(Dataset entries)
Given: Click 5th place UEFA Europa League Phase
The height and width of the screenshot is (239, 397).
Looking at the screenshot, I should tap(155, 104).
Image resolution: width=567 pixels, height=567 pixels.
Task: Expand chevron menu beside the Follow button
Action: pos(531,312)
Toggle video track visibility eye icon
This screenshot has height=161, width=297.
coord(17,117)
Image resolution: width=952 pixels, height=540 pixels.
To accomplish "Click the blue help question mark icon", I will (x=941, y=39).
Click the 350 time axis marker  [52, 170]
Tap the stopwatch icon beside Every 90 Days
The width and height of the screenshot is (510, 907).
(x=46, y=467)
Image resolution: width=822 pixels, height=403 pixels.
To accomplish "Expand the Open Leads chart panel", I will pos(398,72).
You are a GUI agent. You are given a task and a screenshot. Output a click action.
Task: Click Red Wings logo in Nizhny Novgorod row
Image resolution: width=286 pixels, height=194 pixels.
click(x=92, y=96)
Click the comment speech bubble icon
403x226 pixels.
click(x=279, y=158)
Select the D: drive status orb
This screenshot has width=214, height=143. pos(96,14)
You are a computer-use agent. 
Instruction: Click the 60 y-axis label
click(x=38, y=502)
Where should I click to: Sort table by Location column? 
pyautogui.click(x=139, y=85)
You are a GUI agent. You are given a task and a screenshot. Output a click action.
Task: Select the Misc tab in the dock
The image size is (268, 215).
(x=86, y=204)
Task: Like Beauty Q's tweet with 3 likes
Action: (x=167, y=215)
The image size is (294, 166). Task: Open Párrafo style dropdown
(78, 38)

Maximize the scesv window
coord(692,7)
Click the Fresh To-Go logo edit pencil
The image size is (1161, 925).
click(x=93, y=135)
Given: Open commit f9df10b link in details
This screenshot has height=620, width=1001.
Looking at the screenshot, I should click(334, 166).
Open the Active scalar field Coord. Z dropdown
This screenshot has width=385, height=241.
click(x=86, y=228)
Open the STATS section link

# WHAT IS NEEDED
From the line containing "The image size is (294, 166)." to the last line above, repeat every line exactly and nothing else.

# SOLUTION
The image size is (294, 166). Task: Open Párrafo style dropdown
(78, 38)

Maximize the scesv window
coord(692,7)
Click the Fresh To-Go logo edit pencil
The image size is (1161, 925).
click(x=93, y=135)
Given: Open commit f9df10b link in details
This screenshot has height=620, width=1001.
Looking at the screenshot, I should click(334, 166).
Open the Active scalar field Coord. Z dropdown
This screenshot has width=385, height=241.
click(x=86, y=228)
Open the STATS section link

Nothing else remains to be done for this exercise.